On remand, the SEC re-instituted proceedings against Lucia before an in-house ALJ who is insulated from presidential removal by two layers of “for cause” protection, contrary to the Court’s 2010 decision in Free Enterprise Fund v. PCAOB. In other words, Lucia has not been given “a new hearing before a properly appointed official.”

Lucia and others have since filed federal district court actions to attack collaterally the renewed agency proceedings in order to sustain the recently-vindicated right to a hearing before a government official whose appointment comports with the Constitution. The government, however, has argued per Thunder Basin Coal Co. v. Reich that these litigants are not permitted recourse to an Article III court to hear this challenge until they endure another round of proceedings before the agency. Although the Free Enterprise Fund Court rejected this very argument in that case, five circuits prior to Lucia have distinguished Free Enterprise Fund to hold that constitutional challenges to agency proceedings based on this kind of Appointments Clause argument cannot be raised collaterally but must await culmination of agency proceedings before it can be heard in the courts of appeals.

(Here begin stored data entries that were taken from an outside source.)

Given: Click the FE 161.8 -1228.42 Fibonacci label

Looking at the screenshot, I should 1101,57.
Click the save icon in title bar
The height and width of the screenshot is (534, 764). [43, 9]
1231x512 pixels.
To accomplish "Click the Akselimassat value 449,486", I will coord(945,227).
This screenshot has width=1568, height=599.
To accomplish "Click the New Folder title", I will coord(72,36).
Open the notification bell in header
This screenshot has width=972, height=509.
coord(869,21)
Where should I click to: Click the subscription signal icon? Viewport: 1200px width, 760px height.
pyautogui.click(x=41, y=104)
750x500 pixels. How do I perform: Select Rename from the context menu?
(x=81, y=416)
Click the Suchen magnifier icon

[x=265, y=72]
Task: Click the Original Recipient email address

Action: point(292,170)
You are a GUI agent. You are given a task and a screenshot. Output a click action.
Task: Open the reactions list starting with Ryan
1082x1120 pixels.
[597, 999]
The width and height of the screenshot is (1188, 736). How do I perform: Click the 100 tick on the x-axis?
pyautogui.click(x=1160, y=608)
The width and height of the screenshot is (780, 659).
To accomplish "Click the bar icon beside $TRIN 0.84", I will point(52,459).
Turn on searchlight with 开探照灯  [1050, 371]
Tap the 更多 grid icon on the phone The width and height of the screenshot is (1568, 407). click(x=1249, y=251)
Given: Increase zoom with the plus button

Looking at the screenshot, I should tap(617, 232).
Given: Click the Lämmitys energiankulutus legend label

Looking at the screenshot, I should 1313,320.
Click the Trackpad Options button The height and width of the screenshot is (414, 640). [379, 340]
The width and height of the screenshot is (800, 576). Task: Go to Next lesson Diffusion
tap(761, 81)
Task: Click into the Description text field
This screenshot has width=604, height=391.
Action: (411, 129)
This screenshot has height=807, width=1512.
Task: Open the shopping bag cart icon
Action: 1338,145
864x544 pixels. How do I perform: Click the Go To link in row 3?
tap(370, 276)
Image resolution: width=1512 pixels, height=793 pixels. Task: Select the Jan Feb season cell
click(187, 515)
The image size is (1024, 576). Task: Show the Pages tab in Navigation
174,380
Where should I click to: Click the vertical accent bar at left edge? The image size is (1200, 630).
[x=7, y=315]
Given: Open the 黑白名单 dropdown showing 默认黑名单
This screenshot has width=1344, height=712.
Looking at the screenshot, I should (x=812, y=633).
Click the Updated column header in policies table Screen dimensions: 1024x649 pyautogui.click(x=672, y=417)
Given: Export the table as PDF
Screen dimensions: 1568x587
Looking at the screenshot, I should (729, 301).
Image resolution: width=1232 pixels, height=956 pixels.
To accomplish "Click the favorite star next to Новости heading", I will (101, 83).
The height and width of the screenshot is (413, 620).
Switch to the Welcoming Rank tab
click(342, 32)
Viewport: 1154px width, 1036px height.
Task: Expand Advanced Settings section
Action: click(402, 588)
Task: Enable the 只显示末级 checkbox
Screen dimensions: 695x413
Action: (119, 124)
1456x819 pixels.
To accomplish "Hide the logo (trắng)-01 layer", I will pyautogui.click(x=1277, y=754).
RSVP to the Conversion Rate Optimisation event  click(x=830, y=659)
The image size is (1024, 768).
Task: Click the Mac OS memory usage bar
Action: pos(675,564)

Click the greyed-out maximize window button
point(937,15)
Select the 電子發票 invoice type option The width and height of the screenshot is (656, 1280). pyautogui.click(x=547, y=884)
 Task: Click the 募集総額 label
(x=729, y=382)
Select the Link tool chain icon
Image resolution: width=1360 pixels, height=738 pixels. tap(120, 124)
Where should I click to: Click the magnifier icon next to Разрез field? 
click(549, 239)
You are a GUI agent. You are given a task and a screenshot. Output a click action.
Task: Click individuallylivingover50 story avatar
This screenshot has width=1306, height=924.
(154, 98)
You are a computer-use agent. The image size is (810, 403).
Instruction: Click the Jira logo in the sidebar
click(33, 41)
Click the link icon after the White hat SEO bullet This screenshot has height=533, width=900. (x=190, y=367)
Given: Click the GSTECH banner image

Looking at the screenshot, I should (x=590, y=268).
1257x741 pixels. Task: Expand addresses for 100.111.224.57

In the Law360 post, I argue that Thunder Basin has no application to this follow-on litigation, particularly (but not only) because of the Court’s instructions on remand in Lucia itself.

[T]he United States would not deserve to be called “a government of laws, and not of men” if “the laws furnish no remedy for the violation of a vested legal right.” In Lucia, the Supreme Court just recognized litigants’ right to have a lawfully appointed government official hear their case when forced to proceed before an administrative agency. Ray Lucia and Michelle Cochran would like to have this right vindicated . . . but they may have to survive yet another administrative gauntlet before seeing this happen. The courts considering these challenges have the chance to take the Court’s instructions in Lucia seriously, even if that means taking a fresh look at the body of pre-Lucia circuit precedent.

The essay is available here.

PS, for those who have ears to hear: the “Phil Connors” reference in the last sentence is the lone vestige of a “Groundhog Day” analogy that got cut from the title.